Профессор Равницкий, разумеется, пожелал выяснить причины столь «необычного» внимания к Бруно Шульцу. Я чистосердечно признался, что он представляется мне одним из истинных борцов или, точнее, автором возможного способа борьбы с тем, что творилось.
— Вам известно, конечно, — заметил Равницкий, — что Шульц не успел принять участия в борьбе. Он оказался едва ли не случайной жертвой — был убит безоружным в сорок втором году на улице гетто. Вообще никогда не держал в руках винтовки.
— Я знаю.
Он откинулся в кресле, глубоко вздохнул и внимательно посмотрел на меня. Потом попросил моего разрешения пригласить профессора Витольда Тирлока, декана кафедры иврита, «который проявил большой интерес к вашей необычной просьбе».
Битых два часа я беседовал с двумя польскими учеными, которые не переставали изумляться и вопрошать себя, действительно ли я заслуживаю серьезного отношения с их стороны. Я видел растерянность и сомнение на их лицах. Они спрашивали, почему бы мне, например, не посидеть в Варшаве, в богатой университетской библиотеке, не ознакомиться здесь (в спокойной комфортной обстановке) со всеми материалами и исследованиями, касающимися Бруно. Я отвечал им, что знаком со всем, что о нем написано. Тирлок, говоривший на хорошем современном иврите, задумчиво потирал щеку и с откровенным недоумением поглядывал на своего коллегу. Потом попросил разрешения — если я не усмотрю в этом некой неделикатности с его стороны — задать мне несколько вопросов… В частности, о городе Дрогобыче, в котором Бруно прожил всю жизнь и с которым он сам, то есть Тирлок, прекрасно знаком. Это, разумеется, не экзамен, упаси Бог, но просто ему хотелось быть уверенным… Развеять некоторые сомнения…

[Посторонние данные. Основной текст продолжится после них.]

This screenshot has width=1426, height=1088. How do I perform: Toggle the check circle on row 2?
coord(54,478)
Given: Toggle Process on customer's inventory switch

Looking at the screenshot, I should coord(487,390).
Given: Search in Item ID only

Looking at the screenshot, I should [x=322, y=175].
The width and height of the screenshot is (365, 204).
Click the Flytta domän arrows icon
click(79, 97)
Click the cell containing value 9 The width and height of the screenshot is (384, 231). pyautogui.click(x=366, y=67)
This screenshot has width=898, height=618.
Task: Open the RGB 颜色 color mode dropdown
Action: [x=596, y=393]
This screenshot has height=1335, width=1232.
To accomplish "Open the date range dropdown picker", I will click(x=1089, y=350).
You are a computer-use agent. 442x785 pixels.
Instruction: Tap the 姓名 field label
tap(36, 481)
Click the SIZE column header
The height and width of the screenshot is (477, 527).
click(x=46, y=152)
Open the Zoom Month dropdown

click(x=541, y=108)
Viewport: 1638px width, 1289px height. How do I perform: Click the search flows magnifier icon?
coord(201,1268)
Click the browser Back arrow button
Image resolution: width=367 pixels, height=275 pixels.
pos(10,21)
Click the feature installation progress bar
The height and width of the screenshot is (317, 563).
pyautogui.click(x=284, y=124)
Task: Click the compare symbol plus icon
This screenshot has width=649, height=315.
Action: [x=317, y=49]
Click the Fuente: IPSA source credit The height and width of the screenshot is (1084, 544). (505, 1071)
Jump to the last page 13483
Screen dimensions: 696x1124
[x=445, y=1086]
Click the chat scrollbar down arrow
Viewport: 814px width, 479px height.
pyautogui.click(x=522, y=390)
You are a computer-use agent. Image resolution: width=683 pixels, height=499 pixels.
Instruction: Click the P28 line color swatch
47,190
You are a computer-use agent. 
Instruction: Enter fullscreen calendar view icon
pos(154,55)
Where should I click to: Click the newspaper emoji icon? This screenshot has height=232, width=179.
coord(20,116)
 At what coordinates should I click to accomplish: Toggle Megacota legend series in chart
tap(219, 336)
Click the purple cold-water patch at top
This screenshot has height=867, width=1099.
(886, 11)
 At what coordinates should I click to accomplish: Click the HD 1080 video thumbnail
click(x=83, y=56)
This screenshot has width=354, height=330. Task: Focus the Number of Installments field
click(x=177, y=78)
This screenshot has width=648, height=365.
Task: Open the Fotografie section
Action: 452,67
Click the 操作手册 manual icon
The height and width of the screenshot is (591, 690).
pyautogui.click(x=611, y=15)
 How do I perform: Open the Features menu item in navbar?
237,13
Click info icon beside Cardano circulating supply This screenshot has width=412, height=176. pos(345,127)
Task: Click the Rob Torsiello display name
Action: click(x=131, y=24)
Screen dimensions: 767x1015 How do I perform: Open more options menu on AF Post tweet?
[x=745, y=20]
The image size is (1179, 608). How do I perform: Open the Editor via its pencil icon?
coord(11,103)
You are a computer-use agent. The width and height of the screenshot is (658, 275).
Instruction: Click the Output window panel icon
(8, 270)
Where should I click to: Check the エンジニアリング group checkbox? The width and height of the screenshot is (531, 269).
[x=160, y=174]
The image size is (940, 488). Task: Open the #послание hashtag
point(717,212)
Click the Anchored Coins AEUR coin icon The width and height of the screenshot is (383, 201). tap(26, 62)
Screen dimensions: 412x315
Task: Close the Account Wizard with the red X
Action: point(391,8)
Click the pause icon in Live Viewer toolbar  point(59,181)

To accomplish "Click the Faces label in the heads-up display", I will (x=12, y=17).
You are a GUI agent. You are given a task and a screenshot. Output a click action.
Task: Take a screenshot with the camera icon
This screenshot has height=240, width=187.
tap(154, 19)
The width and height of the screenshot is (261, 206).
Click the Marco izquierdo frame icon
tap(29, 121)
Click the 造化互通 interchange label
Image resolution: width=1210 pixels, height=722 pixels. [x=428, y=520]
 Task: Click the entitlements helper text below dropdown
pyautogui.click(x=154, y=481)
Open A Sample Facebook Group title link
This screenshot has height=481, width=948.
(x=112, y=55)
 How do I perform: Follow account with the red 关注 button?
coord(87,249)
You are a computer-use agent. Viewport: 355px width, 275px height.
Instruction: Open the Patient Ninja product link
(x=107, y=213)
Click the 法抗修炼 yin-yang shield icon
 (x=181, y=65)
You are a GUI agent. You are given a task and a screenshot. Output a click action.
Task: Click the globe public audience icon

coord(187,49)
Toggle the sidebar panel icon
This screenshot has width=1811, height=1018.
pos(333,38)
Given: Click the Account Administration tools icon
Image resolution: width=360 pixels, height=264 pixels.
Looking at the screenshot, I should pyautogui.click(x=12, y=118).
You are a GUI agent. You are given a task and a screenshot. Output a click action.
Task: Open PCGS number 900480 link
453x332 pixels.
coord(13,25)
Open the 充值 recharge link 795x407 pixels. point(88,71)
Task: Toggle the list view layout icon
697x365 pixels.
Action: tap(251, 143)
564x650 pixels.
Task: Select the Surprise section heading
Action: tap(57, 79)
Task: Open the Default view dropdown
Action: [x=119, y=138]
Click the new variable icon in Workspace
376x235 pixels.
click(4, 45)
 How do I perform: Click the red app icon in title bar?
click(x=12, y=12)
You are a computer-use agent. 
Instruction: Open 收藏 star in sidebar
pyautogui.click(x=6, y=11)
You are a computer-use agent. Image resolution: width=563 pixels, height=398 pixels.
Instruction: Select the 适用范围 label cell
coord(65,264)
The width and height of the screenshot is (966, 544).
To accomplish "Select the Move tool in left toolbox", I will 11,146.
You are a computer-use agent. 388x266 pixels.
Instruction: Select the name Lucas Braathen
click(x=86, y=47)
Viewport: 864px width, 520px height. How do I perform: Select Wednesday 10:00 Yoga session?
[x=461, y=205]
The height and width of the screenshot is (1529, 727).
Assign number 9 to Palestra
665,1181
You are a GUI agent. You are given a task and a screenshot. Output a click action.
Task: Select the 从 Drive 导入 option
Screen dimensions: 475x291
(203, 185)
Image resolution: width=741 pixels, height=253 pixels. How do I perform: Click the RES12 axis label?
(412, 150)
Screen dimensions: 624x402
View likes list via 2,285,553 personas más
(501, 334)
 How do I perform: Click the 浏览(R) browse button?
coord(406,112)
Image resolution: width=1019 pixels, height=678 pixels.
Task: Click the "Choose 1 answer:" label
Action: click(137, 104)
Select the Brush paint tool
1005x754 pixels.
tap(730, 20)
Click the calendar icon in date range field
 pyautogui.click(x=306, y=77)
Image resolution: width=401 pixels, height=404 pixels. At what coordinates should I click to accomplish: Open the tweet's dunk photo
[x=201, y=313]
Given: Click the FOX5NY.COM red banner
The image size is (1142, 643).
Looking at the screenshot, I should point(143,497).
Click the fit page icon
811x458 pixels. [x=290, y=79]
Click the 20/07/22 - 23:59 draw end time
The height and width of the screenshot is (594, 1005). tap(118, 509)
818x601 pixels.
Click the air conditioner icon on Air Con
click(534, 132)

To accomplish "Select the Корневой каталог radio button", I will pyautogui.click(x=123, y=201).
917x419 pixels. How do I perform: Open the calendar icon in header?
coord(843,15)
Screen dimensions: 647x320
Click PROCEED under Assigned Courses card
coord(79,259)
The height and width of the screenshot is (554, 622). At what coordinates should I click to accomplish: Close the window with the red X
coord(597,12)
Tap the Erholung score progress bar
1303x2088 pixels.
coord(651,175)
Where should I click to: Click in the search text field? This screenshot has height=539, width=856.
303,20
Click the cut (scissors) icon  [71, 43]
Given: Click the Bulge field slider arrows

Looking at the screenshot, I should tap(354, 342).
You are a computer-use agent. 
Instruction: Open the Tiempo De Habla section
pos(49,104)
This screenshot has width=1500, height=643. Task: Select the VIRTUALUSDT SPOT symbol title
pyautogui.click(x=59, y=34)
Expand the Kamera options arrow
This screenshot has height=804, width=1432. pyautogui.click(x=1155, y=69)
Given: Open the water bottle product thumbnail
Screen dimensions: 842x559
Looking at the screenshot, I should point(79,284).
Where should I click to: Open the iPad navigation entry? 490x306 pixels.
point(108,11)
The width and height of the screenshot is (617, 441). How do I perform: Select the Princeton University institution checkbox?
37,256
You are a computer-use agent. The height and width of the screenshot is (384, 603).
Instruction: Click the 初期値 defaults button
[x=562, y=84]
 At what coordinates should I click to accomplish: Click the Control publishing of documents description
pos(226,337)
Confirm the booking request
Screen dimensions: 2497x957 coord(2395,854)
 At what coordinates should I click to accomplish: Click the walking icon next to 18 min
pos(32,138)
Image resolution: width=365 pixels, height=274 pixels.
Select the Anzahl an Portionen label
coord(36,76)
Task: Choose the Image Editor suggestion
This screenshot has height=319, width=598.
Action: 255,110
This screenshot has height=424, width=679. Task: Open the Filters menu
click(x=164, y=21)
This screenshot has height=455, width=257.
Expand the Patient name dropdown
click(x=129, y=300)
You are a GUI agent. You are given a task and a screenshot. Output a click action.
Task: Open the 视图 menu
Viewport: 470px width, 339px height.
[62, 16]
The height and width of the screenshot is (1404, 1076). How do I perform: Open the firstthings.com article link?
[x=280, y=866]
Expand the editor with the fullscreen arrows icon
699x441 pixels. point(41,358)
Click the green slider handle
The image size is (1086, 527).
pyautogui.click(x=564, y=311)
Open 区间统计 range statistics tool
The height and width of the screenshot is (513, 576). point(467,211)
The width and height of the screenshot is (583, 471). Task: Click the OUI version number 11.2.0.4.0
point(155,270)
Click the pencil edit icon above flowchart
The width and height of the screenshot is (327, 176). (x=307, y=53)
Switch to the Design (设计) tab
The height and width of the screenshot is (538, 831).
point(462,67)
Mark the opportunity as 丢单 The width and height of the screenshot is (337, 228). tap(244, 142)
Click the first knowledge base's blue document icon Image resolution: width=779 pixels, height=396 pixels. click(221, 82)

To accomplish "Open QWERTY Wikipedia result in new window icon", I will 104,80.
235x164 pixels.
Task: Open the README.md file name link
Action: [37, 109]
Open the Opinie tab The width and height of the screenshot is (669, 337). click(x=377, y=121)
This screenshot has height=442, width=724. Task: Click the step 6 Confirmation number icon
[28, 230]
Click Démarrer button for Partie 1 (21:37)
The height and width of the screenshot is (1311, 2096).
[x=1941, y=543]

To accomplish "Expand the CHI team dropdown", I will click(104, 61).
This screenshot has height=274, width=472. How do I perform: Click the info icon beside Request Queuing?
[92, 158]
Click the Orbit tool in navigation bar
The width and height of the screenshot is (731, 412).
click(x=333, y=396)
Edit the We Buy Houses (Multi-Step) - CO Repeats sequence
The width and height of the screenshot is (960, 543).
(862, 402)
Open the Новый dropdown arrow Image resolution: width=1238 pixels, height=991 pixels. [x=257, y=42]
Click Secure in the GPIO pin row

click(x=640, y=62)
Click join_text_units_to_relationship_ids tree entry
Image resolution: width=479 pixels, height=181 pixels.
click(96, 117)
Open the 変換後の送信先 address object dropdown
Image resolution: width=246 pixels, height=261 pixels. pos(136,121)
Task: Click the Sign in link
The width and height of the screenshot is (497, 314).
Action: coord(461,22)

— Вперед, Витольд! — воскликнул ректор нетерпеливо. — Господин Нойман наверняка и сам понимает: мы обязаны убедиться, что помогаем действительно нужному человеку.
Я заявил, что готов к любому вопросу.
Со смущенной улыбкой профессор Тирлок принялся расспрашивать меня о различных кварталах Дрогобыча и населявших его евреях. Потом распространил свою любознательность на соляные копи и нефтяные промыслы в окрестностях города. Я отвечал быстро, без запинки, мне показалось, что он немного ошарашен беглостью моей речи и решил — чтобы произвести хорошее впечатление — слегка помедлить. Улыбнулся мне покровительственно и поинтересовался именами руководителей еврейской общины за последние сто лет. Нужно отдать ему должное: он был прекрасно осведомлен обо всем. Он знал даже, что госпожа Идл Кикниш, казненная по кровавому навету и пришпилившая подол своего платья булавками к ногам, чтобы ноги не обнажились, когда ее будут тащить по улицам города, привязанной к лошади, — это та самая женщина, о которой писал Ицхак Лейбуш Перец в своем рассказе «Три подарка». Он подался вперед и спросил меня о кафе, имевшихся в городе во времена Бруно. Это был неожиданный вопрос, который разозлил меня: что за связь между кафе и моей просьбой? Тем не менее я сумел припомнить «Шенхалф кафе хойз», являвшееся также неофициальной биржей нефтяных акций, и кафе «Шехтерофф», куда молодежь ходила потанцевать под звуки радио. Закончив, я увидел, что на лбу у него выступила испарина. Я тоже испытывал досадное напряжение, не только из-за дурацкого экзамена, но и оттого, что вдруг осознал, насколько все это живо во мне.